According to the information contained in the file, the FBI has taped lengthy meetings between human-appearing alien robots who have infiltrated American society at high levels, and who, in fact, preside over many leading American-based corporations.

"According to CNN's analysis of the RealAudio file of the tape of the meeting, found on the FBI website," a source at the WB Network said, "These aliens need eyeballs to survive. But not just regular old eyeballs. They need what they keep calling, a 'critical mass of eyeballs' which, as any nuclear schoolchild knows, means they need to get all the fucking eyeballs they can, and then smash 'em all together into the same tiny space, instantly, so the sum of the mass of all the eyeballs taken together reaches 'critical mass' in a split second, like an atom bomb, and explodes all over the place, releasing lots of tiny little radioactive eyeball fragments which is, apparently, what these aliens need to survive, much as we need Doritos and Stoli, or whatever, to survive."

Here is an edited version of parts of the MTV transcription of the online redacted version of the FBI tapes of the meeting, off the original scratchy RealAudio 1.1 file, or vice versa.

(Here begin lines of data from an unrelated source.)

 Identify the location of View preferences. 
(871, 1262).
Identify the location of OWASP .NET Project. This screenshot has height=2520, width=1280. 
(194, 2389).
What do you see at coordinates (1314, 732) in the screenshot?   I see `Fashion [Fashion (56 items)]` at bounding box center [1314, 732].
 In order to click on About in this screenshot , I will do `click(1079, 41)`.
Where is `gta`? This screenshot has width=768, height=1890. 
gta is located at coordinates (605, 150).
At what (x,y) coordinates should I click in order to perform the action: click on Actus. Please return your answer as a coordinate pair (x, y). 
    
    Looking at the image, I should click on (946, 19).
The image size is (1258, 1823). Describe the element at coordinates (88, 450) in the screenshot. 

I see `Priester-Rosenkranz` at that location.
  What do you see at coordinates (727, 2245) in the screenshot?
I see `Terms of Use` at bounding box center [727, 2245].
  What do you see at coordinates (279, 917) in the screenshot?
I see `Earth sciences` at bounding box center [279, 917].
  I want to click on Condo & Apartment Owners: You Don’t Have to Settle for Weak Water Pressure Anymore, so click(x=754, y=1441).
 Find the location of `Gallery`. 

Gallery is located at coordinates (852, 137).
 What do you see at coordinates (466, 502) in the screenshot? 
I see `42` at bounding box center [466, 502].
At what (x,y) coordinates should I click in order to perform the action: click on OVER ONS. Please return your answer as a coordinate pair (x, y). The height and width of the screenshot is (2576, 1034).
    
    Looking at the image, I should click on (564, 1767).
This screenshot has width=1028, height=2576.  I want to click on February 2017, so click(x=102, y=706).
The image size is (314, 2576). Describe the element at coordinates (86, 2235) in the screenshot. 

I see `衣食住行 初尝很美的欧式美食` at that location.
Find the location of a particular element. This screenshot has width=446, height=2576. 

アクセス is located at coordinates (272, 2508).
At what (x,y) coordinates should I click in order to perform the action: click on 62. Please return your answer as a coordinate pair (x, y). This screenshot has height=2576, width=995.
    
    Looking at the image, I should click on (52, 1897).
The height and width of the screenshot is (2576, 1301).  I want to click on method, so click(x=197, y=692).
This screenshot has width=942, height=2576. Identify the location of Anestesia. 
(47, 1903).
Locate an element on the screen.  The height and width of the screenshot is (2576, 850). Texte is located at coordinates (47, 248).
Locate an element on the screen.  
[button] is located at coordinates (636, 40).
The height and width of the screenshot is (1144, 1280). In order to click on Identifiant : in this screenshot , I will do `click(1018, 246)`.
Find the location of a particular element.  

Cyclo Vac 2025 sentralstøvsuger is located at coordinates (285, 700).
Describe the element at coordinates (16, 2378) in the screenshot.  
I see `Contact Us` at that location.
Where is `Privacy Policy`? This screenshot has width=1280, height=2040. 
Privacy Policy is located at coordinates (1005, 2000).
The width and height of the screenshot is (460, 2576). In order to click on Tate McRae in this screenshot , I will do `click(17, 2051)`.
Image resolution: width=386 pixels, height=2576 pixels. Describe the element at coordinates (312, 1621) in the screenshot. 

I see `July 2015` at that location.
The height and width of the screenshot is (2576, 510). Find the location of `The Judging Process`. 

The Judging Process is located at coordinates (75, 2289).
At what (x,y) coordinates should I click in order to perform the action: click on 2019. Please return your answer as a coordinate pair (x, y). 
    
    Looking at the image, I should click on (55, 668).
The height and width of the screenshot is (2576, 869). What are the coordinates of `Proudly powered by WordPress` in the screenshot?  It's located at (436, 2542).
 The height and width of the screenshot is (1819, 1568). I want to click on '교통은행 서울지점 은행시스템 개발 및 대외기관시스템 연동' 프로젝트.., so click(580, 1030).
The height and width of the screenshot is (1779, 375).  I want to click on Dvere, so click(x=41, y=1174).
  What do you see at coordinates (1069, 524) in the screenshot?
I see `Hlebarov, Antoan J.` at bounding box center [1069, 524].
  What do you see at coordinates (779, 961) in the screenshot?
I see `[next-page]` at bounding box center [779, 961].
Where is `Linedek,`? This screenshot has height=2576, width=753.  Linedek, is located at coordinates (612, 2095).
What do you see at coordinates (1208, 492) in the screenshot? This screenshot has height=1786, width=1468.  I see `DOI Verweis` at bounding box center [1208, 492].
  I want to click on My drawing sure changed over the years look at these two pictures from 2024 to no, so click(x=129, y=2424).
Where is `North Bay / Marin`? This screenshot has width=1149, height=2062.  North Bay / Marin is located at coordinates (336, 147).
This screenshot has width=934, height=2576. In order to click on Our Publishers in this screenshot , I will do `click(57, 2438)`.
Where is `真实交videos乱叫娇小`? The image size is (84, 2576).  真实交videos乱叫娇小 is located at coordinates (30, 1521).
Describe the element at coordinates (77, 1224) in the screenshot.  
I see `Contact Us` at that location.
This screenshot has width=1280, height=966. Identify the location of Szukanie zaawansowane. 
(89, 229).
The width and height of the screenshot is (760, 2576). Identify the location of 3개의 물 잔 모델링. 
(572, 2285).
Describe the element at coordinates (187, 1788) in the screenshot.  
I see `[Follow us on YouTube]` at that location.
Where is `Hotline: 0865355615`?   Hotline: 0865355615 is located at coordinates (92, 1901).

... take for example our new series, "Asteroids Contain Steroids" -- about a group of football players who travel into outer space to find, you know, the perfect steroids in an otherwise imperfect asteroid belt -- Now even though our over 951 million hits per day to the site are all generated by a single Tongan and his nuclear proliferated family, we at [Corporate name redacted up the wazoo] feel we can have a runaway bestseller once we have the technological advancements to get us past, you know, the bandwidth issue and enable us to generate, you know, the compelling content that allows us to move to other levels of the marketing budget where the transactional revenue model kicks in in more than only a niche-oriented way so we can have that relationship one-on-one with the consumer who wants to literally fuck our brand name cause we have aggregated enough aggregation of content to take advantage of our broadcast signal and build interactivity into the new model of the new content technology where, even though there's theoretically no barrier to entry or low barrier to entry, it's still not a level playing field given our promotional presence in things like show extensions on all new interactive platforms where we can see there's still a lot of growth that's gonna happen as long as we wait till the timing is right and just maintain our survivability in this evolving medium by establishing a brand and reaching out to our consumers and saying, "Hey! Consumer! Yah, You! C'mere. C'mere and gimme those motherfucking eyeballs -- you don't need em -- you're just usin' 'em to watch Larry King, and you already know his 2 facial expression, his two shirts and his 88 pairs of suspenders by heart."

Otherwise we will have to reach out with bulletins like: "Dear Cornsumer: We regret to inform you that we have run out of corn. This is due to the fact that our head purveyor of corn has had to be rushed to the hospital where he is now in hypocritical condition. Please whatever."